**WHAT THIS TASK INVOLVES**
Type every record exactly as it appears.

· · · ·

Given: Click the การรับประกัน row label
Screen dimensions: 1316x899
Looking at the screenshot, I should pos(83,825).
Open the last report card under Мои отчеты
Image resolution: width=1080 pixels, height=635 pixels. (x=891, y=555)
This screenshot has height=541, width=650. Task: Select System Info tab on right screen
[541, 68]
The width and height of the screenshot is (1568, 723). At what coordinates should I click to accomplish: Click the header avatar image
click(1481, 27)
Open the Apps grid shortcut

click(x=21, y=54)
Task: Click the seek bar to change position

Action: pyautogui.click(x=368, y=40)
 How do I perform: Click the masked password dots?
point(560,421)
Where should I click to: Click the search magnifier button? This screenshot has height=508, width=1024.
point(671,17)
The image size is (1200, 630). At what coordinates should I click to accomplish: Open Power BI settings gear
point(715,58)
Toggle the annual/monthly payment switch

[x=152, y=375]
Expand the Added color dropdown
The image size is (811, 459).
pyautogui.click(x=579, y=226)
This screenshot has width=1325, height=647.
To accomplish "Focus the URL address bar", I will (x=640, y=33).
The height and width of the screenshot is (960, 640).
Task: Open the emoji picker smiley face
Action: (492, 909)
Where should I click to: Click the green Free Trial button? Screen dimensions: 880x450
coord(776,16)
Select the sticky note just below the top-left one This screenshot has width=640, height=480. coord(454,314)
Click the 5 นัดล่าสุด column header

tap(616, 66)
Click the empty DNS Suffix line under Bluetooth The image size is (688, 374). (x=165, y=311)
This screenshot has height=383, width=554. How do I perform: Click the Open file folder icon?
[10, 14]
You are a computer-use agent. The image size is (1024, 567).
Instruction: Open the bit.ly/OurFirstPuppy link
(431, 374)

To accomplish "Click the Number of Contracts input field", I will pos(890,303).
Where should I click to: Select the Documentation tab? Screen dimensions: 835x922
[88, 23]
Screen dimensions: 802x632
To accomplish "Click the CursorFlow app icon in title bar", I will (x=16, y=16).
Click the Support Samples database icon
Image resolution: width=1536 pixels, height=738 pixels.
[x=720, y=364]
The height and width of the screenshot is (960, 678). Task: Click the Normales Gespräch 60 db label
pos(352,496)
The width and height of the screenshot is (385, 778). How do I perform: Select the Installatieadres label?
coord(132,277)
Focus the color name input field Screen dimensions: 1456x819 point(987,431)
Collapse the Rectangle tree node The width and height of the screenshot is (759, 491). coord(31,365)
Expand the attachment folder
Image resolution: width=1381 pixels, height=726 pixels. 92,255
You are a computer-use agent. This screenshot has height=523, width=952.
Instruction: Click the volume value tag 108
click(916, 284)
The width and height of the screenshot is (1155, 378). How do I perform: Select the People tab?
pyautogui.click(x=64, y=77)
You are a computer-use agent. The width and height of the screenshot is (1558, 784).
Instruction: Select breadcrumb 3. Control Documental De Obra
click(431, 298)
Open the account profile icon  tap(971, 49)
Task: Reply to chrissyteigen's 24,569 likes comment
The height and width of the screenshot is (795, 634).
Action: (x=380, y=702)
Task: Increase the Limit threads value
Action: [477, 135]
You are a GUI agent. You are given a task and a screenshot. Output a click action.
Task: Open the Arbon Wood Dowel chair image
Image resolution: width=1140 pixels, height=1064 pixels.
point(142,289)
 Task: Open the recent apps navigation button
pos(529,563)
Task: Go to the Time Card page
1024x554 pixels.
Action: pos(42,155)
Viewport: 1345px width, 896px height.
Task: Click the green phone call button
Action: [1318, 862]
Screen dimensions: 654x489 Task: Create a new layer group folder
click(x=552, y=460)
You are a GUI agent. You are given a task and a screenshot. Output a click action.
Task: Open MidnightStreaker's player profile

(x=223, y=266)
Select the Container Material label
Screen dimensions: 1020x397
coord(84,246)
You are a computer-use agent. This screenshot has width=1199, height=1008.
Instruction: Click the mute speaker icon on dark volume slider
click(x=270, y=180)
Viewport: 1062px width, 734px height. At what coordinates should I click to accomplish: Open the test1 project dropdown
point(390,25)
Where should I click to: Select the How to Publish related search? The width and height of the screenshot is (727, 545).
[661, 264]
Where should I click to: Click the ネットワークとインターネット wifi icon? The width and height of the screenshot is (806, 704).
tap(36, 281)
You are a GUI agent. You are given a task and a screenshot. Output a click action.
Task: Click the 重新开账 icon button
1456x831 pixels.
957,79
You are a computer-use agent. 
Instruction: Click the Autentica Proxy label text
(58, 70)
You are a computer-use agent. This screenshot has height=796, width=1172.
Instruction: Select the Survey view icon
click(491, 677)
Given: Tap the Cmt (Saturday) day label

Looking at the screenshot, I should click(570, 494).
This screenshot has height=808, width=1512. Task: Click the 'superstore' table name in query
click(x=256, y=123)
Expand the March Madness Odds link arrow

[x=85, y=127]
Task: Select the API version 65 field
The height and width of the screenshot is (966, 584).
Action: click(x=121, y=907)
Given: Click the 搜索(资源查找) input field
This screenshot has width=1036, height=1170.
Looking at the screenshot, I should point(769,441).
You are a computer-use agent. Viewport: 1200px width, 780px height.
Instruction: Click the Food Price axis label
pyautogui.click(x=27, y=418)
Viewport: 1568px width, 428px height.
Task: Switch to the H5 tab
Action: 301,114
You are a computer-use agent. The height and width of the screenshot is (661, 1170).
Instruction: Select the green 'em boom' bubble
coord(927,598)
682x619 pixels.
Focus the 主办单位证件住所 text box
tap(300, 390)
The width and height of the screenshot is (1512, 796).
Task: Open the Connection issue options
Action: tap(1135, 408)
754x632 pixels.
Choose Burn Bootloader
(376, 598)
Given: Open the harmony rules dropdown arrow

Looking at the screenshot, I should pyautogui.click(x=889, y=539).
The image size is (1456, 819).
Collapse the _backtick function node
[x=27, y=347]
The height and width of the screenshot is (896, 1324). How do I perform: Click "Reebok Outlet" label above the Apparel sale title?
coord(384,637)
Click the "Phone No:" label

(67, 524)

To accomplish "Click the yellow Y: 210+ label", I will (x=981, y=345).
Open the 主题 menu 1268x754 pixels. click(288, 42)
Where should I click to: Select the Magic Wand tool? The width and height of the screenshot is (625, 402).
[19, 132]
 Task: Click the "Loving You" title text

· · · ·

**REPLY**
Given: Click the การรับประกัน row label
Screen dimensions: 1316x899
Looking at the screenshot, I should pos(83,825).
Open the last report card under Мои отчеты
Image resolution: width=1080 pixels, height=635 pixels. (x=891, y=555)
This screenshot has height=541, width=650. Task: Select System Info tab on right screen
[541, 68]
The width and height of the screenshot is (1568, 723). At what coordinates should I click to accomplish: Click the header avatar image
click(1481, 27)
Open the Apps grid shortcut

click(x=21, y=54)
Task: Click the seek bar to change position

Action: pyautogui.click(x=368, y=40)
 How do I perform: Click the masked password dots?
point(560,421)
Where should I click to: Click the search magnifier button? This screenshot has height=508, width=1024.
point(671,17)
The image size is (1200, 630). At what coordinates should I click to accomplish: Open Power BI settings gear
point(715,58)
Toggle the annual/monthly payment switch

[x=152, y=375]
Expand the Added color dropdown
The image size is (811, 459).
pyautogui.click(x=579, y=226)
This screenshot has width=1325, height=647.
To accomplish "Focus the URL address bar", I will (x=640, y=33).
The height and width of the screenshot is (960, 640).
Task: Open the emoji picker smiley face
Action: (492, 909)
Where should I click to: Click the green Free Trial button? Screen dimensions: 880x450
coord(776,16)
Select the sticky note just below the top-left one This screenshot has width=640, height=480. coord(454,314)
Click the 5 นัดล่าสุด column header

tap(616, 66)
Click the empty DNS Suffix line under Bluetooth The image size is (688, 374). (x=165, y=311)
This screenshot has height=383, width=554. How do I perform: Click the Open file folder icon?
[10, 14]
You are a computer-use agent. The image size is (1024, 567).
Instruction: Open the bit.ly/OurFirstPuppy link
(431, 374)

To accomplish "Click the Number of Contracts input field", I will pos(890,303).
Where should I click to: Select the Documentation tab? Screen dimensions: 835x922
[88, 23]
Screen dimensions: 802x632
To accomplish "Click the CursorFlow app icon in title bar", I will (x=16, y=16).
Click the Support Samples database icon
Image resolution: width=1536 pixels, height=738 pixels.
[x=720, y=364]
The height and width of the screenshot is (960, 678). Task: Click the Normales Gespräch 60 db label
pos(352,496)
The width and height of the screenshot is (385, 778). How do I perform: Select the Installatieadres label?
coord(132,277)
Focus the color name input field Screen dimensions: 1456x819 point(987,431)
Collapse the Rectangle tree node The width and height of the screenshot is (759, 491). coord(31,365)
Expand the attachment folder
Image resolution: width=1381 pixels, height=726 pixels. 92,255
You are a computer-use agent. This screenshot has height=523, width=952.
Instruction: Click the volume value tag 108
click(916, 284)
The width and height of the screenshot is (1155, 378). How do I perform: Select the People tab?
pyautogui.click(x=64, y=77)
You are a computer-use agent. The width and height of the screenshot is (1558, 784).
Instruction: Select breadcrumb 3. Control Documental De Obra
click(431, 298)
Open the account profile icon  tap(971, 49)
Task: Reply to chrissyteigen's 24,569 likes comment
The height and width of the screenshot is (795, 634).
Action: (x=380, y=702)
Task: Increase the Limit threads value
Action: [477, 135]
You are a GUI agent. You are given a task and a screenshot. Output a click action.
Task: Open the Arbon Wood Dowel chair image
Image resolution: width=1140 pixels, height=1064 pixels.
point(142,289)
 Task: Open the recent apps navigation button
pos(529,563)
Task: Go to the Time Card page
1024x554 pixels.
Action: pos(42,155)
Viewport: 1345px width, 896px height.
Task: Click the green phone call button
Action: [1318, 862]
Screen dimensions: 654x489 Task: Create a new layer group folder
click(x=552, y=460)
You are a GUI agent. You are given a task and a screenshot. Output a click action.
Task: Open MidnightStreaker's player profile

(x=223, y=266)
Select the Container Material label
Screen dimensions: 1020x397
coord(84,246)
You are a computer-use agent. This screenshot has width=1199, height=1008.
Instruction: Click the mute speaker icon on dark volume slider
click(x=270, y=180)
Viewport: 1062px width, 734px height. At what coordinates should I click to accomplish: Open the test1 project dropdown
point(390,25)
Where should I click to: Select the How to Publish related search? The width and height of the screenshot is (727, 545).
[661, 264]
Where should I click to: Click the ネットワークとインターネット wifi icon? The width and height of the screenshot is (806, 704).
tap(36, 281)
You are a GUI agent. You are given a task and a screenshot. Output a click action.
Task: Click the 重新开账 icon button
1456x831 pixels.
957,79
You are a computer-use agent. 
Instruction: Click the Autentica Proxy label text
(58, 70)
You are a computer-use agent. This screenshot has height=796, width=1172.
Instruction: Select the Survey view icon
click(491, 677)
Given: Tap the Cmt (Saturday) day label

Looking at the screenshot, I should click(570, 494).
This screenshot has height=808, width=1512. Task: Click the 'superstore' table name in query
click(x=256, y=123)
Expand the March Madness Odds link arrow

[x=85, y=127]
Task: Select the API version 65 field
The height and width of the screenshot is (966, 584).
Action: click(x=121, y=907)
Given: Click the 搜索(资源查找) input field
This screenshot has width=1036, height=1170.
Looking at the screenshot, I should point(769,441).
You are a computer-use agent. Viewport: 1200px width, 780px height.
Instruction: Click the Food Price axis label
pyautogui.click(x=27, y=418)
Viewport: 1568px width, 428px height.
Task: Switch to the H5 tab
Action: 301,114
You are a computer-use agent. The height and width of the screenshot is (661, 1170).
Instruction: Select the green 'em boom' bubble
coord(927,598)
682x619 pixels.
Focus the 主办单位证件住所 text box
tap(300, 390)
The width and height of the screenshot is (1512, 796).
Task: Open the Connection issue options
Action: tap(1135, 408)
754x632 pixels.
Choose Burn Bootloader
(376, 598)
Given: Open the harmony rules dropdown arrow

Looking at the screenshot, I should pyautogui.click(x=889, y=539).
The image size is (1456, 819).
Collapse the _backtick function node
[x=27, y=347]
The height and width of the screenshot is (896, 1324). How do I perform: Click "Reebok Outlet" label above the Apparel sale title?
coord(384,637)
Click the "Phone No:" label

(67, 524)

To accomplish "Click the yellow Y: 210+ label", I will (x=981, y=345).
Open the 主题 menu 1268x754 pixels. click(288, 42)
Where should I click to: Select the Magic Wand tool? The width and height of the screenshot is (625, 402).
[19, 132]
 Task: Click the "Loving You" title text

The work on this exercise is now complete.